## Required task
State how many lines of the items below contain the word "logo", matching case exactly. Give only the number.
--- Start of Data entries ---
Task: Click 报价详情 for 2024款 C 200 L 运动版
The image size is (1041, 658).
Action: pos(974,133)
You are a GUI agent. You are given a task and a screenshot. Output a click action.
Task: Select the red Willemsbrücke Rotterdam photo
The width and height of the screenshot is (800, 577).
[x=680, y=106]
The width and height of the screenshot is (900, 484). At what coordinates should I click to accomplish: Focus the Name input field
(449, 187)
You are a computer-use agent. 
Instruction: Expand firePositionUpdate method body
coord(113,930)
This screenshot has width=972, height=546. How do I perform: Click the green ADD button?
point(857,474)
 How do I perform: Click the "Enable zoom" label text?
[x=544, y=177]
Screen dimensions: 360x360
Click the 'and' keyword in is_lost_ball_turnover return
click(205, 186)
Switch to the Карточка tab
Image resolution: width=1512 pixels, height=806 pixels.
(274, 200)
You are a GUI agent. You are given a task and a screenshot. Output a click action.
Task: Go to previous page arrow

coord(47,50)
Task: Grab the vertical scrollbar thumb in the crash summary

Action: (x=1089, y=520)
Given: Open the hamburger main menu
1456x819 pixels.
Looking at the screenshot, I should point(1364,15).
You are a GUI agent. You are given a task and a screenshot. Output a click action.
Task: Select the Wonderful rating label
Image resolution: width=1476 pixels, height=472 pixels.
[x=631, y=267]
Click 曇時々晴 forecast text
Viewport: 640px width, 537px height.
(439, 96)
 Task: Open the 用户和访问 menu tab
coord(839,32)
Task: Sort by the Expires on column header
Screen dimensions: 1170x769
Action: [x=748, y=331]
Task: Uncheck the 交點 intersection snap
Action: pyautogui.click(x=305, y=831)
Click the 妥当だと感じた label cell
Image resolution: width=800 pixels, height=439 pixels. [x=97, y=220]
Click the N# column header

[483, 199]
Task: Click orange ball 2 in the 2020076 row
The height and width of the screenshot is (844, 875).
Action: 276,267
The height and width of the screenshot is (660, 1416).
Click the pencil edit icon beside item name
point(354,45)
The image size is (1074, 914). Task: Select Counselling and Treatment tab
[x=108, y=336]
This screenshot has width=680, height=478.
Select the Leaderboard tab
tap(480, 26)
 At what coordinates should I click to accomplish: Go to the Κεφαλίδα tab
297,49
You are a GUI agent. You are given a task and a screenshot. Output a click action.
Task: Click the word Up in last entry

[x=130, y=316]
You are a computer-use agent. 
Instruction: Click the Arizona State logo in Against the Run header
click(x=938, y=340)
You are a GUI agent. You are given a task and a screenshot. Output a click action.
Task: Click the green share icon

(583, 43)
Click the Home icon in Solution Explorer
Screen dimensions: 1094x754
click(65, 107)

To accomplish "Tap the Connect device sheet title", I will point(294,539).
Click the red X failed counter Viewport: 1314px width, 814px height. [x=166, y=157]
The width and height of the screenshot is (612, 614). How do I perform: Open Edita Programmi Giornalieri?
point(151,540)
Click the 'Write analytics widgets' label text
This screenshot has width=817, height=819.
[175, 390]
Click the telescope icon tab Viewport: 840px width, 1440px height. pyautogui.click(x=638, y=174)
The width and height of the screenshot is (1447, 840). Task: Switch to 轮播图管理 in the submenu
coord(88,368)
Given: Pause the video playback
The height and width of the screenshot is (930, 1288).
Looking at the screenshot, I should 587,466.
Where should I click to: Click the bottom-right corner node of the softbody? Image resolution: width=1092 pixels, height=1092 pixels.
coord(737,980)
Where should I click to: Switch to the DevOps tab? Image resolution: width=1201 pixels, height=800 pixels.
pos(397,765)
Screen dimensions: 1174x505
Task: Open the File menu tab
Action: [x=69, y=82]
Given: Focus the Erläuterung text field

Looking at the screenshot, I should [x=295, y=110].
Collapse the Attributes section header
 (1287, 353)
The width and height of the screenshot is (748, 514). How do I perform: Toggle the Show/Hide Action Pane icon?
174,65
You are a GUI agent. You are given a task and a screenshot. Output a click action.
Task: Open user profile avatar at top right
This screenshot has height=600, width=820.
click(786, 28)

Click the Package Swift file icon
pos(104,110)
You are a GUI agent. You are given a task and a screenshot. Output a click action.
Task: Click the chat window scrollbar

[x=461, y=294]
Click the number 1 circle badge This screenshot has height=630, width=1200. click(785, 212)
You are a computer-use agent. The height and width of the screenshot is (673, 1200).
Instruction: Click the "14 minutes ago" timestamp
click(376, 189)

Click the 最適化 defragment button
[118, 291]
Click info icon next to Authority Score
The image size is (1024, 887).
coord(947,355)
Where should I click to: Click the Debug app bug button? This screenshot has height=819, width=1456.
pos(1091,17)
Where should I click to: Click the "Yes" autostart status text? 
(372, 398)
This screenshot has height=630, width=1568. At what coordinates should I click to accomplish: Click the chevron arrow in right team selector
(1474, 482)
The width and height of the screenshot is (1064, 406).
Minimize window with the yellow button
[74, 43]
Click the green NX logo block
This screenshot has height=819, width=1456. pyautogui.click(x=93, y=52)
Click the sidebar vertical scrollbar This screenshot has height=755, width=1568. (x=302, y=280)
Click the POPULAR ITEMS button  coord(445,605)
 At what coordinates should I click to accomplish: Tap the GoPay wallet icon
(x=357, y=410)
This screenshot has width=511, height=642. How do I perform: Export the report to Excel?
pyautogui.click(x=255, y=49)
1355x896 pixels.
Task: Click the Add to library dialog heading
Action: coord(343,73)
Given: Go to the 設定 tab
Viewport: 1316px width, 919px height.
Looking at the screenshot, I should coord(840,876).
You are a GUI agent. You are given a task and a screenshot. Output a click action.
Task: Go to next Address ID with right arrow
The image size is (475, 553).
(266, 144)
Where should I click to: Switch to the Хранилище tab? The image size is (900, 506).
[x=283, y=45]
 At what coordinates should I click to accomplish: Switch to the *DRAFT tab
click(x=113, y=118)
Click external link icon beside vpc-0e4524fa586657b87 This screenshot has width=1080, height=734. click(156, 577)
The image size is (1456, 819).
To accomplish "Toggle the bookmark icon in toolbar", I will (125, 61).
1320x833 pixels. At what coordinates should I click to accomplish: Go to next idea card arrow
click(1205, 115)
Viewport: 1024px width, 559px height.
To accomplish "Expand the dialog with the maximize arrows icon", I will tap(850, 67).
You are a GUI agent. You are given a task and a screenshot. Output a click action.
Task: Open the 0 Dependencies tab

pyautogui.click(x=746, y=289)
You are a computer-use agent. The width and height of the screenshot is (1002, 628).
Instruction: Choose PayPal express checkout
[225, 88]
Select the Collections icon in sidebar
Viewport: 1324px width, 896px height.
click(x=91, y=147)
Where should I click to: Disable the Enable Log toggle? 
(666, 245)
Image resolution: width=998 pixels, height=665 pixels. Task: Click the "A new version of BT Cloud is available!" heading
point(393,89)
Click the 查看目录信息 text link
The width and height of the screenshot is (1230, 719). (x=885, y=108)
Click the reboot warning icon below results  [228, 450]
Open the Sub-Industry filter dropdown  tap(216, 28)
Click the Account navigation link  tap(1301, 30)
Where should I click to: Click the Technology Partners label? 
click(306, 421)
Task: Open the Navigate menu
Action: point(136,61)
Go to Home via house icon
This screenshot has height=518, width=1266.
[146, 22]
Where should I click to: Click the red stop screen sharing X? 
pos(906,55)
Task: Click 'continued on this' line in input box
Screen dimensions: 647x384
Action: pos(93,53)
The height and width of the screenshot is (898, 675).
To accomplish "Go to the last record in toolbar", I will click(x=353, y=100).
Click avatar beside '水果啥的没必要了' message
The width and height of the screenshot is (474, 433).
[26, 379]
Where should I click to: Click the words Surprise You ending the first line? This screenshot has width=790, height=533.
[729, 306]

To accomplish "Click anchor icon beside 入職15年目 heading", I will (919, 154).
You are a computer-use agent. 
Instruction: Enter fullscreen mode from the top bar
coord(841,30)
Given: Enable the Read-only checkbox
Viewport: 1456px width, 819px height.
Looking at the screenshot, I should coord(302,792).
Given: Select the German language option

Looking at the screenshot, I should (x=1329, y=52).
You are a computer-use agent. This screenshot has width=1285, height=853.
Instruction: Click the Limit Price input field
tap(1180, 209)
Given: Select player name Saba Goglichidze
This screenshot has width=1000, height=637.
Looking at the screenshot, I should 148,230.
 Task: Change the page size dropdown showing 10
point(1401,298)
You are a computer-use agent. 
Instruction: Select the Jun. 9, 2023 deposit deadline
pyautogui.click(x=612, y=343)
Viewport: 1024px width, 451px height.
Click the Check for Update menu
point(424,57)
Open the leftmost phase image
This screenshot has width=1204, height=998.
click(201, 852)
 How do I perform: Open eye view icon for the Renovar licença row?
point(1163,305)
--- End of Data entries ---
## Complete response
2